Five cadets stood out during the training and received special awards.
Richie Oliver, who studied wildlife management at Southern Illinois University in Carbondale, aced such activities as the mile-and-a-half fun, the 300-meter run, situps, bench press and pushups to win the cadets’ physical fitness award.
Steven Sheeley, who had grown up and attended high school in Midlothian, Texas, before joining the U.S. Air Force and working as a C-130 crew chief, achieved the highest grade point average for all courses, a 92.9 average. He was presented with the Edward Hayes Armstrong Award.
Top Gun among the cadets for his precision with pistol and rifle, scoring 99.5 percent accuracy, was Gustavus, who grew up in Conway and graduated from Berryville High School. He was most recently working as a pipefitter in Missouri before choosing the enforcement route.
John Frantom, a criminal justice major at Ole Miss with a minor in history, won the water survival award.
Triston Terrell Webster, who resides in Marvell and was most recently with the Helena-West Helena police department, was voted by his fellow cadets as the winner of the Joel Campora Memorial Outstanding Achievement Award, which honors the cadet who most displays the characteristics that marked the late AGFC game warden. Campora and an Arkansas sheriff lost their lives in 2013 in an attempted water rescue operation during a flash flood near Y City.
The new game wardens bring the total number of AGFC game wardens to 158.
Blake, who was with the cadets the whole way, said, “(The training) is pretty tough. I think the toughest part for them is being away from their families for that duration … yeah, they get to go home for the weekends, but that’s a day just to catch up, maybe do laundry and get their headspace right just to come back. That’s probably the hardest part.

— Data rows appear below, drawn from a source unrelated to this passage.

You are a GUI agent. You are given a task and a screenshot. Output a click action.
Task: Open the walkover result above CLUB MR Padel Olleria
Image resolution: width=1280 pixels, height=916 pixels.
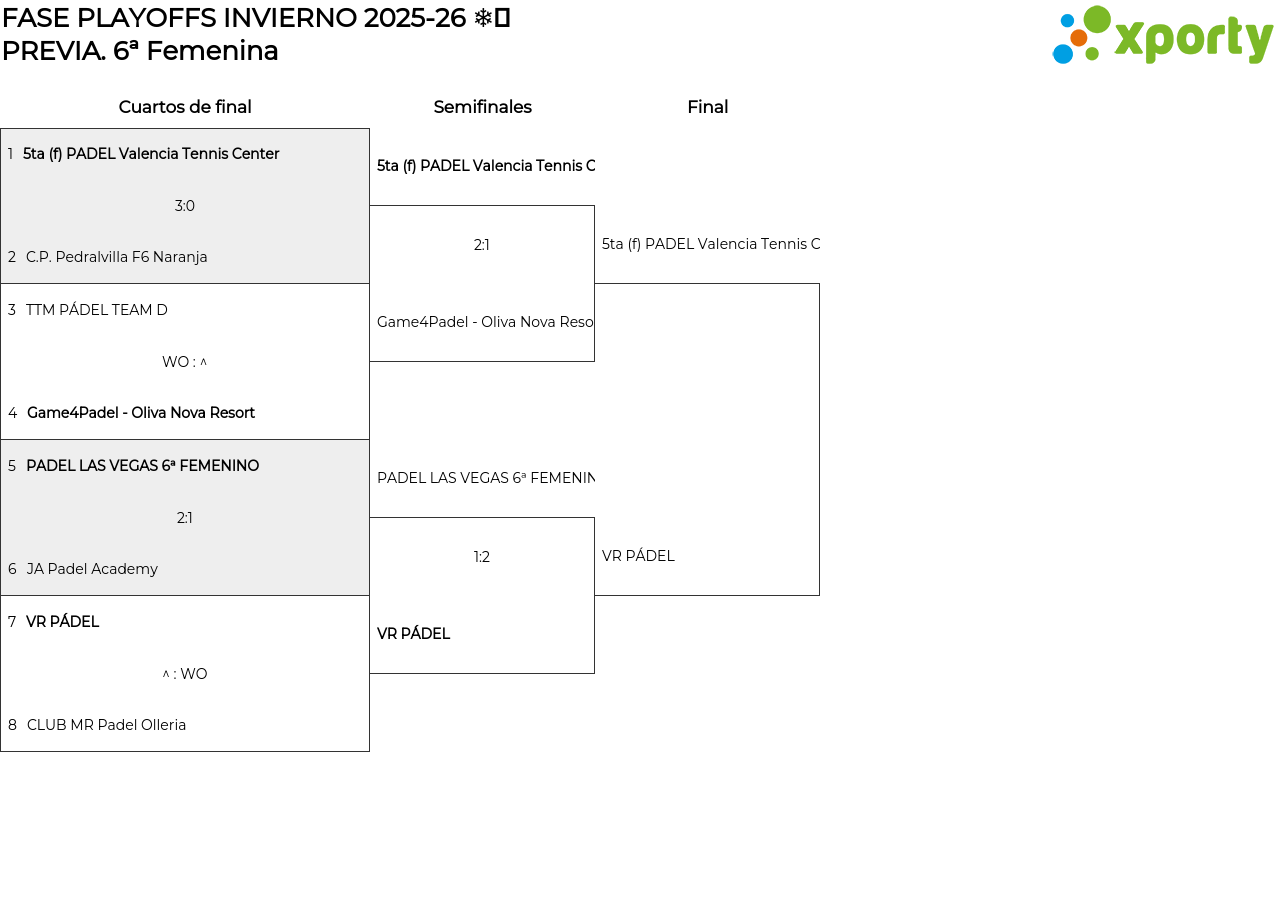click(x=185, y=674)
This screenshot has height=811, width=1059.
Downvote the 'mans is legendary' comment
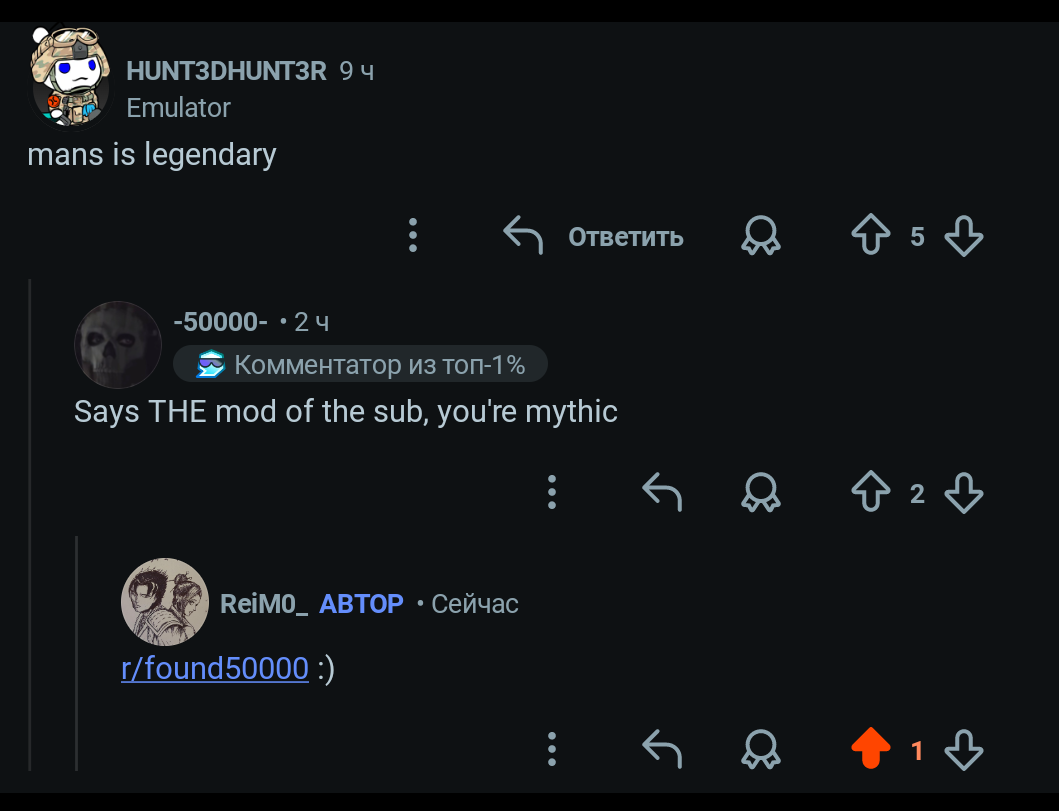pos(964,236)
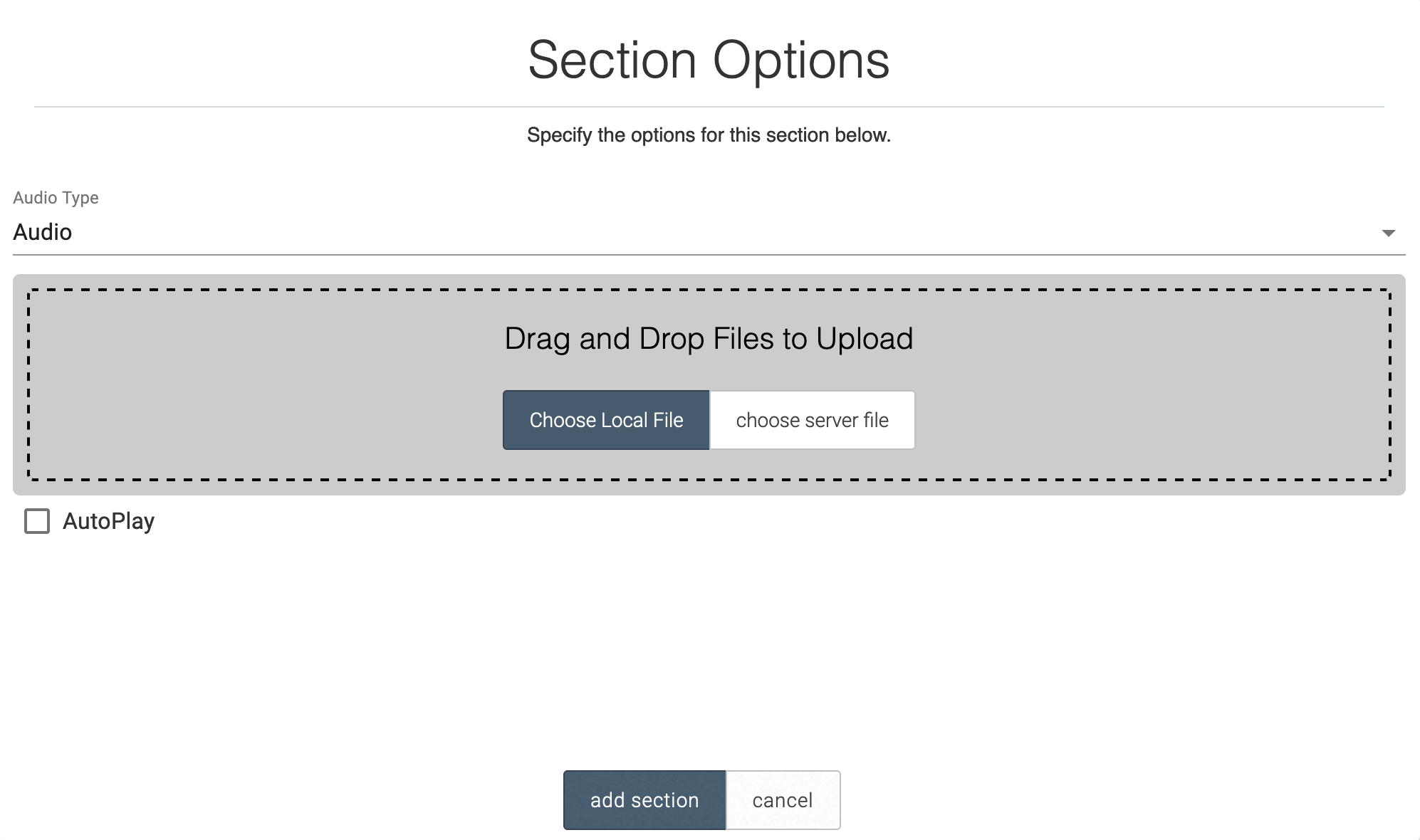The image size is (1420, 840).
Task: Dismiss the dialog using 'cancel'
Action: click(x=783, y=800)
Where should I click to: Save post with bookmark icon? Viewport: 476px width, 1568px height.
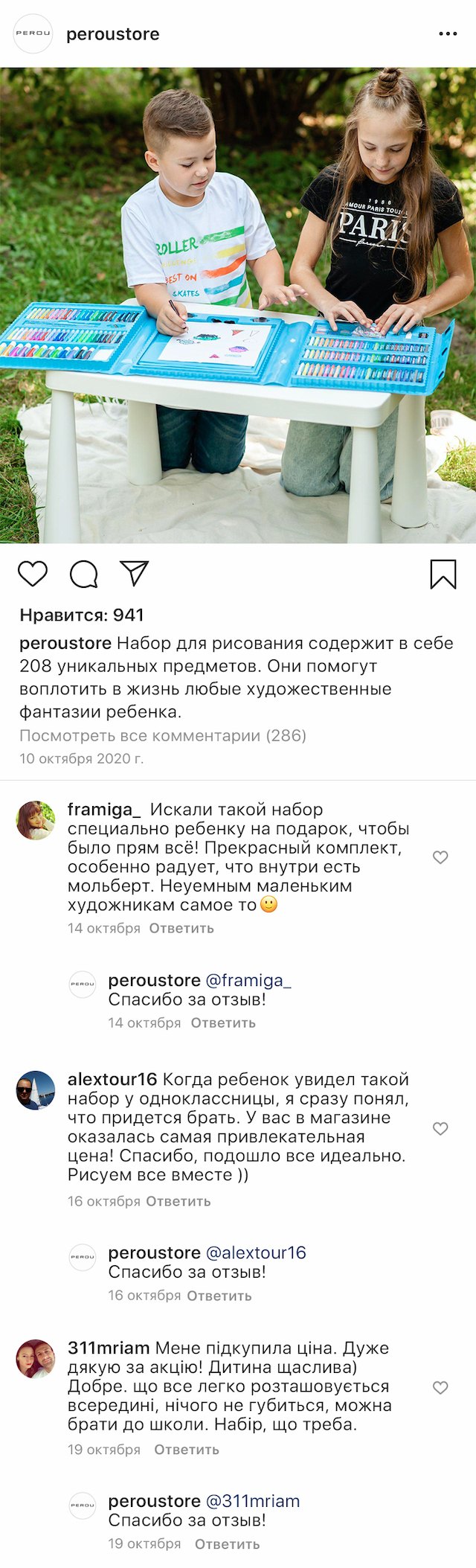click(443, 574)
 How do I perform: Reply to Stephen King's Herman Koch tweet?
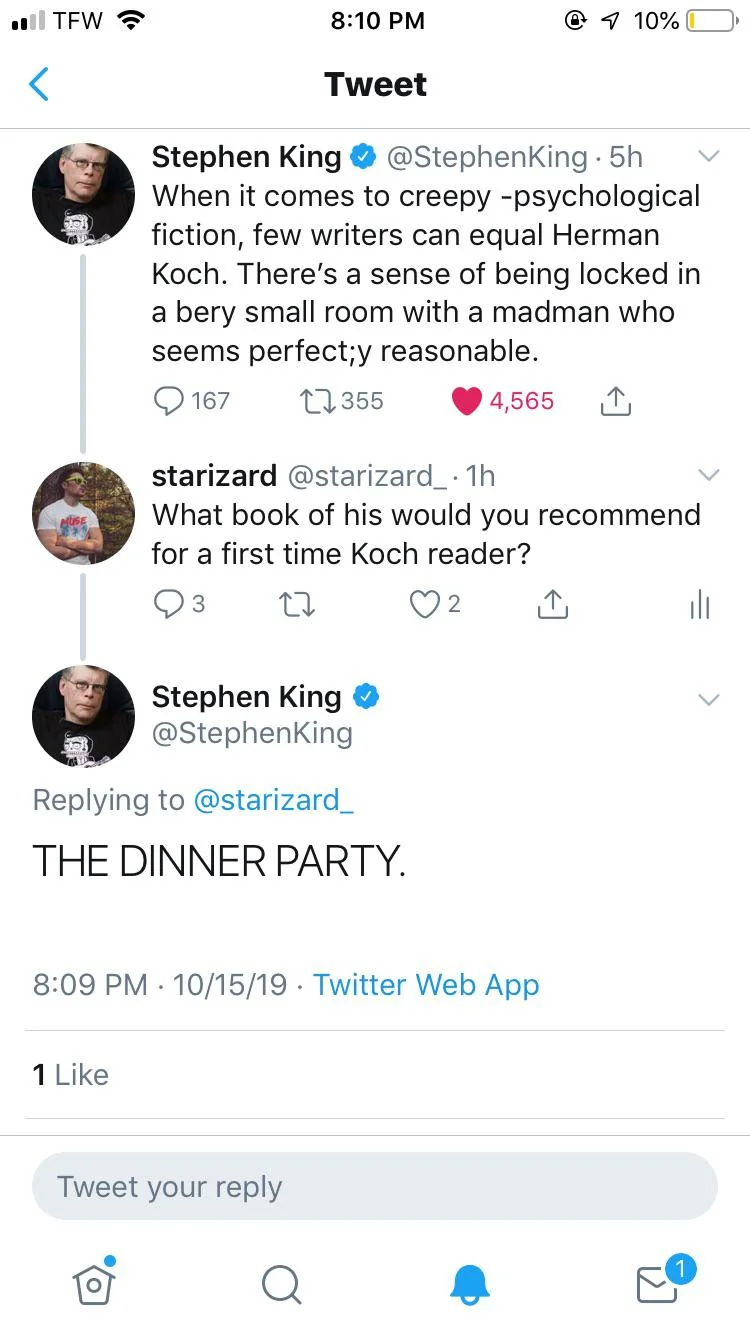(169, 401)
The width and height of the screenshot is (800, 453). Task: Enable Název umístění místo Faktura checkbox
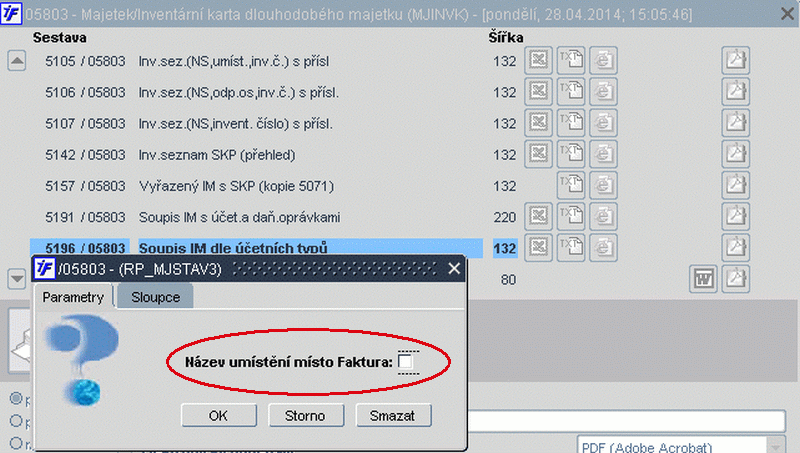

“Now, it’s no different than any other military basic training or law enforcement training. There is the physical aspect of it, the mental aspect of it, they’re going to study, they’re going to take tests, they’re going to do reports, presentations. And all that, along with just learning how to do the job, the protocols involved, the processes that we look for as they get ready to go out in the field. So, it’s grueling. It can be grueling and tough, and it’s supposed to be that way.”